Book Synopsis A Thousand Brains by : Jeff Hawkins

Download or read book A Thousand Brains written by Jeff Hawkins and published by Basic Books. This book was released on 2021-03-02 with total page 251 pages. Available in PDF, EPUB and Kindle. Book excerpt: A bestselling author, neuroscientist, and computer engineer unveils a theory of intelligence that will revolutionize our understanding of the brain and the future of AI. For all of neuroscience's advances, we've made little progress on its biggest question: How do simple cells in the brain create intelligence? Jeff Hawkins and his team discovered that the brain uses maplike structures to build a model of the world—not just one model, but hundreds of thousands of models of everything we know. This discovery allows Hawkins to answer important questions about how we perceive the world, why we have a sense of self, and the origin of high-level thought. A Thousand Brains heralds a revolution in the understanding of intelligence. It is a big-think book, in every sense of the word. One of the Financial Times' Best Books of 2021 One of Bill Gates' Five Favorite Books of 2021

Artificial Intelligence and Applied Mathematics in Engineering Problems

Artificial Intelligence and Applied Mathematics in Engineering Problems
Author :
Publisher : Springer Nature
Total Pages : 1105
Release :
ISBN-10 : 9783030361785
ISBN-13 : 3030361780
Rating : 4/5 (85 Downloads)

Book Synopsis Artificial Intelligence and Applied Mathematics in Engineering Problems by : D. Jude Hemanth

Download or read book Artificial Intelligence and Applied Mathematics in Engineering Problems written by D. Jude Hemanth and published by Springer Nature.
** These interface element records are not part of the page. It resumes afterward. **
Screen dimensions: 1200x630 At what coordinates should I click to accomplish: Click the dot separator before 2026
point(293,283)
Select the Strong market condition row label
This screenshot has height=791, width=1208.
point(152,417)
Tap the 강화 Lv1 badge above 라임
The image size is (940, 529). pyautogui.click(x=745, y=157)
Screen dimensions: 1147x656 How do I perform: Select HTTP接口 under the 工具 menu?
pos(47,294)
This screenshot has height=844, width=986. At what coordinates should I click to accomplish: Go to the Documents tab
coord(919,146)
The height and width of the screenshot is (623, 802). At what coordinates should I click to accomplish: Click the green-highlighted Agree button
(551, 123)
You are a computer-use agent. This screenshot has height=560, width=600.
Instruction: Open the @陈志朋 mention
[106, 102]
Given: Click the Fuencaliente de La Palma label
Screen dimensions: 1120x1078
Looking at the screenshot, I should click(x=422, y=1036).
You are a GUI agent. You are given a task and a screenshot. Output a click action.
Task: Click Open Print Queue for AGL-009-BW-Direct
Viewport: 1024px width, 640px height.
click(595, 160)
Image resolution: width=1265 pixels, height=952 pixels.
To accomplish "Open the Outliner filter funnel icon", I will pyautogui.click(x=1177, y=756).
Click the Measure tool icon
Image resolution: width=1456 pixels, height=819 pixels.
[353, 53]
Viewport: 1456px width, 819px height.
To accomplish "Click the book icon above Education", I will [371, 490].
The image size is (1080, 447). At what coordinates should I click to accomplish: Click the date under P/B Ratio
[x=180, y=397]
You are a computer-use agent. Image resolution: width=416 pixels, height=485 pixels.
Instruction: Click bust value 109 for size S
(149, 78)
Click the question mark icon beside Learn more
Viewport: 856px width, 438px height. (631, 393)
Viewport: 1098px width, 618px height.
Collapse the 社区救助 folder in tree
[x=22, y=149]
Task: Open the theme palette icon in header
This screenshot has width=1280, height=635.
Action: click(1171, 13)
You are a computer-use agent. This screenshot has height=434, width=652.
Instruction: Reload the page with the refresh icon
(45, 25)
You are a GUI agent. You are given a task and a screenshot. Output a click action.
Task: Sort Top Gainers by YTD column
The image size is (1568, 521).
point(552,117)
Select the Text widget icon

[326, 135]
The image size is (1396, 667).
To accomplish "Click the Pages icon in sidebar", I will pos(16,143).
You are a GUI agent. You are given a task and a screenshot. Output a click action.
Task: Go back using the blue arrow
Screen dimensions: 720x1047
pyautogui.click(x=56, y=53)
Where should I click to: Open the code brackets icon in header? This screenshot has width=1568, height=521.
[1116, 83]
This book was released on 2020-01-03 with total page 1105 pages. Available in PDF, EPUB and Kindle. Book excerpt: This book features research presented at the 1st International Conference on Artificial Intelligence and Applied Mathematics in Engineering, held on 20–22 April 2019 at Antalya, Manavgat (Turkey). In today’s world, various engineering areas are essential components of technological innovations and effective real-world solutions for a better future. In this context, the book focuses on problems in engineering and discusses research using artificial intelligence and applied mathematics. Intended for scientists, experts, M.Sc. and Ph.D. students, postdocs and anyone interested in the subjects covered, the book can also be used as a reference resource for courses related to artificial intelligence and applied mathematics.